Leaders of Japan's ruling coalition are preparing to administer a fresh injection of spending increases and tax cuts to sustain the recovery of their nation's still-shaky economy. Now comes the tricky part: figuring out the proper dosage.
In announcing formation of his new cabinet Tuesday, Prime Minister Keizo Obuchi, leader of Japan's dominant Liberal Democratic Party, promised speedy agreement on a package of measures to stimulate economic growth. Many observers believe final decisions on the cabinet's supplementary budget proposal could come as early as Oct. 20.
So far, though, there's no consensus about the crucial question of how large the package should be. Several top LDP leaders have hinted recently that the supplementary budget could include as much as $123 billion worth of new stimulus measures, including at least $33 billion in increased spending for public works.
But many private economists warn such numbers are far below what's needed, given that Japan's other potential engines of growth--domestic consumption, exports and business investment--appear to be sputtering. Japan will need at least $47 billion in real spending increases or tax cuts to keep the recovery here on track, argues Robert Feldman, an economist at Morgan Stanley Dean Witter in Tokyo. "Anything less than that would be a negative for my [economic] forecast," he said.
The debate about new public spending for Japan's economy has taken on particular urgency in the aftermath of a high-profile meeting in Washington earlier this month at which finance ministers from the seven major industrial countries issued a joint statement hinting at their possible willingness to help reverse the strength of the Japanese currency. The idea was to shore up the Japanese economy; a strong yen pushes up the price of Japanese exports.
But the joint statement now rings hollow because Japan's central bank--without which any effort to drive down the value of the yen is doomed--has made it clear it is unwilling to lower interest rates or expand the money supply to bolster growth.
The danger for Obuchi and his LDP colleagues as they thrash out specifics of a support plan over the next two weeks is that they will repeat policy blunders that forced the resignation of Obuchi's predecessor, Ryutaro Hashimoto. In 1997, at the urging of Finance Ministry officials who misread a temporary improvement in the nation's gross domestic product as evidence of a permanent recovery, Hashimoto agreed to roll back public works spending and rammed through a controversial increase in the consumption tax. The result was a swift deterioration in consumer sentiment and the worst recession in Japan's postwar history.

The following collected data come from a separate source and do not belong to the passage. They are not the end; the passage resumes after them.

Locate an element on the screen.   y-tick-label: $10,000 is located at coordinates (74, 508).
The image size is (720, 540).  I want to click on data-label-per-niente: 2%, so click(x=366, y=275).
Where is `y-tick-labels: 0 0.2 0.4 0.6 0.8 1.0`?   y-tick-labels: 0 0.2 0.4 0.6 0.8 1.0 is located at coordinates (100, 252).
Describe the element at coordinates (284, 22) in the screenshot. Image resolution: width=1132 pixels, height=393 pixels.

During Obuchi's tenure, the government has sought to revive the economy by pumping billions of dollars worth of public spending into the economy. The spending ensured positive growth in the most recent quarter. But it also pushed the government's budget deficit to nearly 10 percent of GDP and added to Japan's already staggering national debt.
"Japan today makes Italy look like a fiscal paragon," said Kenneth S. Courtis, chief economist at Deutsche Bank Group in Tokyo, who calculates that total Japanese government debt now exceeds 120 percent of GDP.

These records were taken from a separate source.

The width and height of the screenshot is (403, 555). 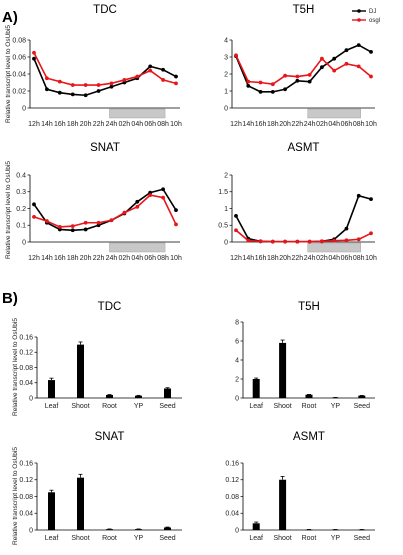 What do you see at coordinates (112, 258) in the screenshot?
I see `x-tick-label: 24h` at bounding box center [112, 258].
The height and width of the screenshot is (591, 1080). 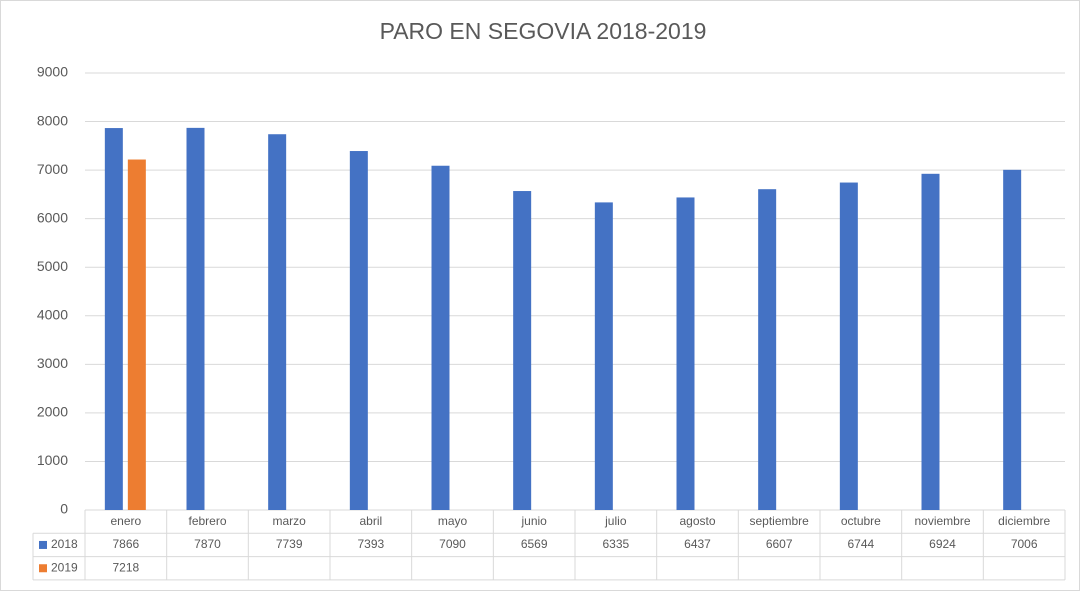 What do you see at coordinates (52, 314) in the screenshot?
I see `y-tick-label: 4000` at bounding box center [52, 314].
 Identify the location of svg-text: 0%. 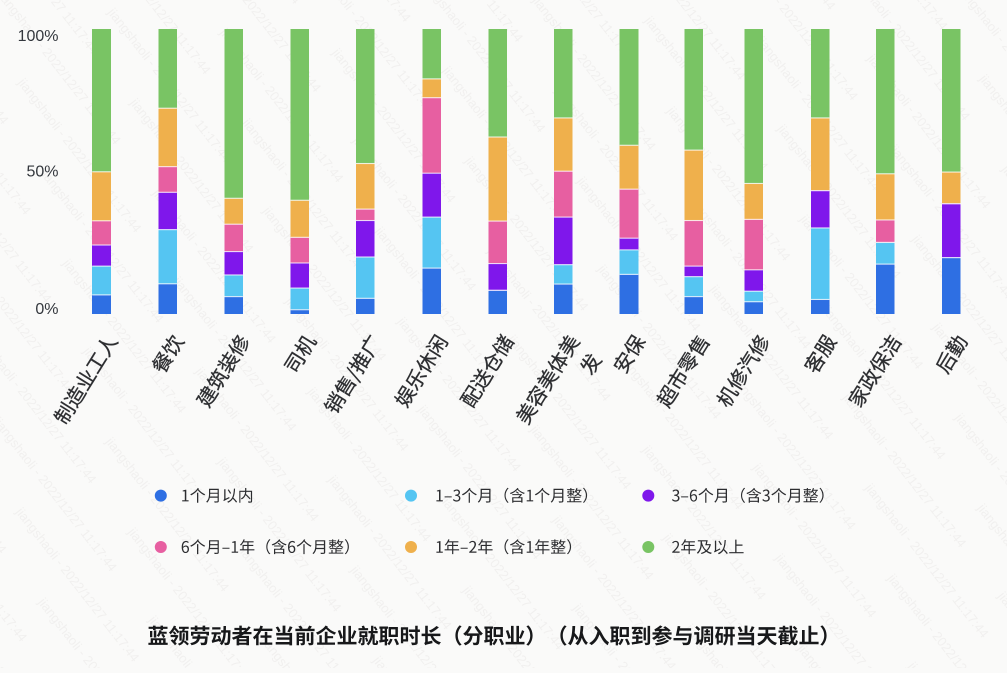
(46, 310).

The prospect of such an enormous debt burden is anathema to senior members of Finance Ministry's budget bureau--as well as many politicians. Indeed, Finance Minister Kiichi Miyazawa suggested Wednesday that Japanese leaders would have to raise taxes again before too much longer.

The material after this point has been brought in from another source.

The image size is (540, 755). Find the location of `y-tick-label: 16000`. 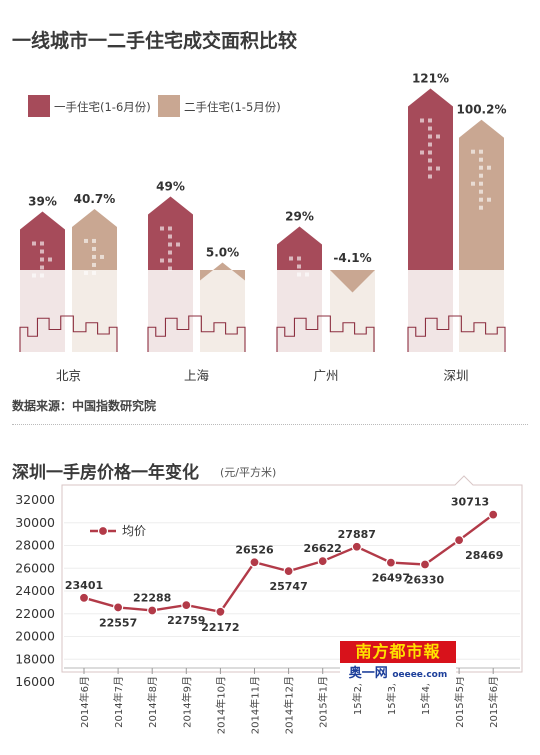

y-tick-label: 16000 is located at coordinates (35, 682).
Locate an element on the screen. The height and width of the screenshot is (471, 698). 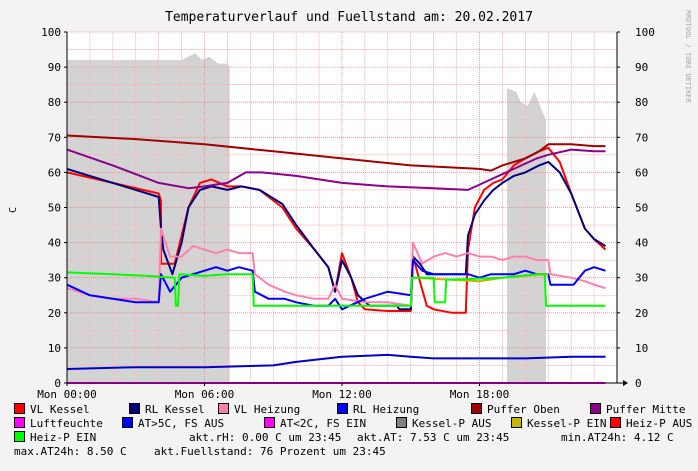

Such comments notwithstanding, Russell Jones, chief economist at Lehman Brothers Holdings Inc. in Tokyo, predicts that coalition leaders will err on the side of too much stimulus. Concerns about running up too much debt in the next century, he argues, will pale beside the desire to prop up the economy until next summer, when Obuchi is expected to call elections for the lower house of parliament.
"This is a very political business cycle now," Jones said. "My sense is that LDP leaders are willing to do whatever it takes to make sure the economy is performing well by election day."
CAPTION: Prime Minister Keizo Obuchi announced the formation of his new cabinet on Tuesday.